#### [Text]
London
(Reuters) – Total is set to become the first major oil company to invest in Britain’s nascent shale gas industry, boosting the industry’s profile in a country seen as one of Europe’s strongest prospects for unconventional oil and gas development.
The French group is set to commit 30 million pounds ($50 million) to drilling for shale gas in Lincolnshire, in central England, sources familiar with the matter told Reuters. A Total spokesman would not confirm any details, but said an announcement would be made on Monday.
The investment is tiny in oil industry terms – and especially small in the context of the tens of billions of dollars spent every year by Total, one of the world’s top five investor-controlled oil and gas groups.
However, having such a large player as a partner will be a feather in the cap of industry minnows Dart Energy, Egdon Resources, IGas and eCORP, with which Total will partner on two exploration licences. The news will also allow Britain’s coalition government to argue that its incentives for developing unconventional oil and gas reserves are working.
“It’s hardly a drop in the pond really, but the government wants to get shale going and having the big boys in there helps,” said Andrew Monk, chief executive of the resources-focused investment bank VSA Capital.
A new set of UK land auctions next year could be pivotal, he said, adding: “We’ll see more deals and a bit more positioning between now and then”.
Geological studies show Britain to have large shale reserves, which could reverse a rising dependency on energy imports, but more drilling is needed to see whether the deposits are economical.
Britain’s government has thrown its weight behind shale gas exploration despite strong local and environmental opposition to the controversial extraction practice of hydraulic fracturing, or fracking – one of the techniques used to develop shale and unconventional gas blocks.

#### [Listed entries]

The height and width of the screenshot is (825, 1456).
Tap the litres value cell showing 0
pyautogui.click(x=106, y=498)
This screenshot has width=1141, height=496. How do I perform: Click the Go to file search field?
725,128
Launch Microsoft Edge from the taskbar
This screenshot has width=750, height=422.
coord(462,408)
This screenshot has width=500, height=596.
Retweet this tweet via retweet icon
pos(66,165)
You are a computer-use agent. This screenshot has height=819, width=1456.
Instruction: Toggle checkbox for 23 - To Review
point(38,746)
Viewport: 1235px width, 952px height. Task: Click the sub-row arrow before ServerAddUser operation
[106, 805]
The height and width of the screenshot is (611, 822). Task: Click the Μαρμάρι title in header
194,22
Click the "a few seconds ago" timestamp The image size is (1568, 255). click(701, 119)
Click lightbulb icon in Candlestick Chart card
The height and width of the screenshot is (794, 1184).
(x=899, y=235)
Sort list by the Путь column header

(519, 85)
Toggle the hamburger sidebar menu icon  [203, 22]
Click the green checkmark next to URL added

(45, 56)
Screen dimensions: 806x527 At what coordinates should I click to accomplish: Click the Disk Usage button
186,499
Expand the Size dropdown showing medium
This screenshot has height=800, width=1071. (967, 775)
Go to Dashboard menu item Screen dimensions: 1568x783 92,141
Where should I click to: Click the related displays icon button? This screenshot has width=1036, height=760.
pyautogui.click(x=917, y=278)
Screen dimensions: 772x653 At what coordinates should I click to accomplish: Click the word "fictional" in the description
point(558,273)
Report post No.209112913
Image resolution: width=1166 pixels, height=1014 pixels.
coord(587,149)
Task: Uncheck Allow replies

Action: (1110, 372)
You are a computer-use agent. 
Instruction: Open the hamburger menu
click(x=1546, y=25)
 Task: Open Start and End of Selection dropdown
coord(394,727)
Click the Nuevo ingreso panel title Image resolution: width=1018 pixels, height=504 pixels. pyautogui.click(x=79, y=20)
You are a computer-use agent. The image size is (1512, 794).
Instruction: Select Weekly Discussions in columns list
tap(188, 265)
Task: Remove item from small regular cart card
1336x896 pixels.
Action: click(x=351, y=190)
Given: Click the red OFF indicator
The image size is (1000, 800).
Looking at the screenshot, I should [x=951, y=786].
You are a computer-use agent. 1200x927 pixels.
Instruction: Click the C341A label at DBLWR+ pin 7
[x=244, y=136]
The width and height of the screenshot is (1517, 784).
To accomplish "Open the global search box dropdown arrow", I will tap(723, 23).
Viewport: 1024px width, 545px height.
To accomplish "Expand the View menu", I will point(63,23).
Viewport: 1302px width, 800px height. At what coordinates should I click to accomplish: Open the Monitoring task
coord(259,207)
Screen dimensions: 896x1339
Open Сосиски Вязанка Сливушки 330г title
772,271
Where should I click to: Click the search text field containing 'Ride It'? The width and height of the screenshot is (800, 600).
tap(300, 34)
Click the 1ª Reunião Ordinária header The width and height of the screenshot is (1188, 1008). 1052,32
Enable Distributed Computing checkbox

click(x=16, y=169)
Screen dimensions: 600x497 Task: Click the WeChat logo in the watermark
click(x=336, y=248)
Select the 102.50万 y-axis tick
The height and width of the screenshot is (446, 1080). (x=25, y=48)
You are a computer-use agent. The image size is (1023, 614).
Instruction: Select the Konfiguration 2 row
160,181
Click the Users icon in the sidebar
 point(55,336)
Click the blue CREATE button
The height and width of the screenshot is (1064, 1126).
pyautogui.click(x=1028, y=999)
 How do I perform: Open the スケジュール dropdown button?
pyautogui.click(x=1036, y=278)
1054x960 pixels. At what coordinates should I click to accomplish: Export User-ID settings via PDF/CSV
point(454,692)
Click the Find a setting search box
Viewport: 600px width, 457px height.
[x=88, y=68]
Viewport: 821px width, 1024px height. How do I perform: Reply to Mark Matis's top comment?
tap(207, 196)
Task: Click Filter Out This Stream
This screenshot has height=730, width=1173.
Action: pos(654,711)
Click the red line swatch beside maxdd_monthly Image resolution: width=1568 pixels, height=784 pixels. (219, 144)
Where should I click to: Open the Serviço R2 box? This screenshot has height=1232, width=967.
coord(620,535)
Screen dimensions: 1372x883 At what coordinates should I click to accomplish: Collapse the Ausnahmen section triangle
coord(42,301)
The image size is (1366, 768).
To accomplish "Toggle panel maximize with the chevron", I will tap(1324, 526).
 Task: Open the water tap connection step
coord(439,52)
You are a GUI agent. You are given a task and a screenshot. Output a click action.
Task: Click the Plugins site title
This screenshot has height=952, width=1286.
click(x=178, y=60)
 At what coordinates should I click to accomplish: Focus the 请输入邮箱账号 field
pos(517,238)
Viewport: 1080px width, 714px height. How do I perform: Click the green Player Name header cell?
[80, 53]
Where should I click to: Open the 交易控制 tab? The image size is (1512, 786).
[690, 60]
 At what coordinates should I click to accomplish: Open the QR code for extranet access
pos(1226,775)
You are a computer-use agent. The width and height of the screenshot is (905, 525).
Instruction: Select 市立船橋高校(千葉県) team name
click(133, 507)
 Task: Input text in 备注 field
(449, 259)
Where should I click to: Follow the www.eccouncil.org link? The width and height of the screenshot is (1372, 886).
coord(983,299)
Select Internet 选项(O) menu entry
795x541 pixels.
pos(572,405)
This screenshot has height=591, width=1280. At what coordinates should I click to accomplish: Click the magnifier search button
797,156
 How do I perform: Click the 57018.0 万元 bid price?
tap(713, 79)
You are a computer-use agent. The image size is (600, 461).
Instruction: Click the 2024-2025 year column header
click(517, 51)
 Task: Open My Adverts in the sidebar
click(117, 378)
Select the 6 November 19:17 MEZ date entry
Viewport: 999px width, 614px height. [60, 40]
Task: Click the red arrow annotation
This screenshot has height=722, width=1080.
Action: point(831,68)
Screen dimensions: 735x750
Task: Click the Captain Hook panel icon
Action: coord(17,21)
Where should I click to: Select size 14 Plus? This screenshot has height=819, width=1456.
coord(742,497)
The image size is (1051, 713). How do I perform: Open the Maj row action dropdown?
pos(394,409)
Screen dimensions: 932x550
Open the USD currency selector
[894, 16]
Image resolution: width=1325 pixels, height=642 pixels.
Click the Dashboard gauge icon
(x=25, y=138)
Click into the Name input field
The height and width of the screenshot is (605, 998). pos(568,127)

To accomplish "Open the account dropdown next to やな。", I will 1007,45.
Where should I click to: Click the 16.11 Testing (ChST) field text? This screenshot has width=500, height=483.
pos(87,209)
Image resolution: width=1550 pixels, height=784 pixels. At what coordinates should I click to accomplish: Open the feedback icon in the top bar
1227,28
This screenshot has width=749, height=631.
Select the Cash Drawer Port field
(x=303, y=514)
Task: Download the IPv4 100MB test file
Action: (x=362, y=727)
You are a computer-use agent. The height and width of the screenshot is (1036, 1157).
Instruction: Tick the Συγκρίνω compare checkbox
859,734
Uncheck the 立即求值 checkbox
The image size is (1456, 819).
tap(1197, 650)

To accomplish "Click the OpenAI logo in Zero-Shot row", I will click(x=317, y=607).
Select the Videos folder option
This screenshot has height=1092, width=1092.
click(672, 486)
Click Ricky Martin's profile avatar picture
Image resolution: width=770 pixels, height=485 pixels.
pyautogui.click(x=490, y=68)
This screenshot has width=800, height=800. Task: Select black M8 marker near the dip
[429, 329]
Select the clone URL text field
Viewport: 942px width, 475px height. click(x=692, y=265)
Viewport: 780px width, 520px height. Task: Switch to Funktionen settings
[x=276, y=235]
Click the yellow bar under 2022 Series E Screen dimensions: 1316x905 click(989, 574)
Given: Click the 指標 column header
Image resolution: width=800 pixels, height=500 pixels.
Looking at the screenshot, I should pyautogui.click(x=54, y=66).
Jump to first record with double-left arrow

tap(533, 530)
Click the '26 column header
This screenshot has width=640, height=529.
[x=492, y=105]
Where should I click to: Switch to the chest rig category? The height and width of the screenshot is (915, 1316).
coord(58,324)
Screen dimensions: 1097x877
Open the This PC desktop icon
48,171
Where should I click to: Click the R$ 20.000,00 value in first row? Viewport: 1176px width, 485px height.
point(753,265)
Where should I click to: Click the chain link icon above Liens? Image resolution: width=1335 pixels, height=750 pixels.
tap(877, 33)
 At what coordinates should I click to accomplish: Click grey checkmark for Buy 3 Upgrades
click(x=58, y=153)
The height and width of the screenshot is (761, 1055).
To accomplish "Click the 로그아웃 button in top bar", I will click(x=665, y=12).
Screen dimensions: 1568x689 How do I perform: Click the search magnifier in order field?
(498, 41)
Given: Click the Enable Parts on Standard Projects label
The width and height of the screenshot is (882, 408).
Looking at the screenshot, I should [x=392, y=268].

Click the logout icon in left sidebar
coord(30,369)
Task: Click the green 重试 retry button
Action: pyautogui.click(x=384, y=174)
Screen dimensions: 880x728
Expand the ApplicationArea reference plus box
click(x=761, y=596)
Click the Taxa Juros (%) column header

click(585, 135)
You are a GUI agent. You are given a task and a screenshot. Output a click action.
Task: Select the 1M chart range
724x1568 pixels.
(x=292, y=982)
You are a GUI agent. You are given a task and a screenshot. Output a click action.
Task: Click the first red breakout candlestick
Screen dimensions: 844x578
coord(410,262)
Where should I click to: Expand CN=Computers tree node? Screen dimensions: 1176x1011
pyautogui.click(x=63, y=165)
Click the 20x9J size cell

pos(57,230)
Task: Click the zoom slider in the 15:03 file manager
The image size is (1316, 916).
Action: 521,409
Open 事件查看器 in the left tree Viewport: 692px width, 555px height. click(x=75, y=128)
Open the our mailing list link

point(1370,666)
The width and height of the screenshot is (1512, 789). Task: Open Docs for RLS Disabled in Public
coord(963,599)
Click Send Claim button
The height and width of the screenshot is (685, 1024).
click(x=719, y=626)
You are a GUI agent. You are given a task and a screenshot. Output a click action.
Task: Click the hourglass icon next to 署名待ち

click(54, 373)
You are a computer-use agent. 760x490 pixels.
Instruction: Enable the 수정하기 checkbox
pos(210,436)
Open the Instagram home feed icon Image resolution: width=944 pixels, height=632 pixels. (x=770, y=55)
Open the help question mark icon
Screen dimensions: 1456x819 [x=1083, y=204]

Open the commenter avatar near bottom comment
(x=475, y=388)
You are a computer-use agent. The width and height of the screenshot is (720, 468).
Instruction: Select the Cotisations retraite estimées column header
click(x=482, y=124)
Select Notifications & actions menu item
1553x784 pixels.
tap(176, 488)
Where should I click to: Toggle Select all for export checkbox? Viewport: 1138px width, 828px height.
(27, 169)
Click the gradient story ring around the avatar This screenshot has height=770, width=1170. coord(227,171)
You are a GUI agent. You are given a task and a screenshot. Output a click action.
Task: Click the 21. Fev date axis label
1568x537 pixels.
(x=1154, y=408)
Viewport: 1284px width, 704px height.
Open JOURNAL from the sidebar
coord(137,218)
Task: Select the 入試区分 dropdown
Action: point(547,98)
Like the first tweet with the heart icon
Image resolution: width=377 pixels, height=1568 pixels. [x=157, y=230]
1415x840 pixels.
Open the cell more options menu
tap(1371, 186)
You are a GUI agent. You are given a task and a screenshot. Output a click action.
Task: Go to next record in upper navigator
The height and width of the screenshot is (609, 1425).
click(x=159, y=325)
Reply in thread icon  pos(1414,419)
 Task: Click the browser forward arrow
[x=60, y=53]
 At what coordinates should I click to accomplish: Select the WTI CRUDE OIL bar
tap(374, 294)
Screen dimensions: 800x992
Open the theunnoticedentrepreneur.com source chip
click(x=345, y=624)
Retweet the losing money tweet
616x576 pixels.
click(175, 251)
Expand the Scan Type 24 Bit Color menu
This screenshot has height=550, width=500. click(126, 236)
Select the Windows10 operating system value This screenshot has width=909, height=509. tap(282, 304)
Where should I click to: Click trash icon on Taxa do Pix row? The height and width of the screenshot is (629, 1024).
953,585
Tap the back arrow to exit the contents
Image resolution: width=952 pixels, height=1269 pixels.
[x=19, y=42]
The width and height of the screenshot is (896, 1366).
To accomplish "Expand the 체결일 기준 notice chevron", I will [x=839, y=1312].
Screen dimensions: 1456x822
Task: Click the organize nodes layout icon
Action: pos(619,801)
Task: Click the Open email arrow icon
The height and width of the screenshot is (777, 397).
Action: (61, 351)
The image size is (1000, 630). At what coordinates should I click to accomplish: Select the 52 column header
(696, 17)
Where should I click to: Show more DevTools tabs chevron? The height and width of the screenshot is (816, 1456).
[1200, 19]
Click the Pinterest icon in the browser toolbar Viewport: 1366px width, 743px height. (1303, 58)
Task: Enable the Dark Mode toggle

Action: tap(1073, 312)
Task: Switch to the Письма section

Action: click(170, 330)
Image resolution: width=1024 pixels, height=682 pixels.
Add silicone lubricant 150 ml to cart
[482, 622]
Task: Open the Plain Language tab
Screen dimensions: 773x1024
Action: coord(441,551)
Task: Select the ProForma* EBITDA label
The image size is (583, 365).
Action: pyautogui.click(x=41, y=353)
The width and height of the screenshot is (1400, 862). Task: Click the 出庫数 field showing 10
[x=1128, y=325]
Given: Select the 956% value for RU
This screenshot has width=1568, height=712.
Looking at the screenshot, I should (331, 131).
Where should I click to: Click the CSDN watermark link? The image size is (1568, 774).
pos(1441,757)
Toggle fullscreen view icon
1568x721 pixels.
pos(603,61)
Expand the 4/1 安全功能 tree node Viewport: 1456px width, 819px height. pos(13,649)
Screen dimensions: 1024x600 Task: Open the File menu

#### [Required work]
Go on with the news report on Total's shale gas investment in Britain, starting after its final sentence. The listing has no connection to the news report on Total's shale gas investment.

#### [Result of this exercise]
Along with a handful of other countries including Poland, the UK is seen as a test case for the prospects of unconventional gas and oil development in relatively crowded, wealthy, post-industrial western Europe.
Shale developers have made big money in some less populated parts of the industry’s birthplace – the United States – but in populous New York State, fracking remains prohibited. It is also outlawed in Total’s home country, France.
More generally, landowners in Europe often do not own the rights to the minerals under their feet, unlike those in the United States. This removes a key motive for development and complicates life for would-be drillers.
Total said last year that it would be interested in signing up for a position in Britain’s shale gas resources. Two large utilities – France’s GDF Suez and Britain’s Centrica – both agreed deals in 2013 to enter the sector.
Australian-listed Dart could not immediately be reached for comment. UK-listed Egdon and IGas declined to comment. ($1 = 0.6066 British pounds) ($1 = 0.7314 euros)
(Reporting by Sarah Young and Andrew Callus; Editing by Kevin Liffey)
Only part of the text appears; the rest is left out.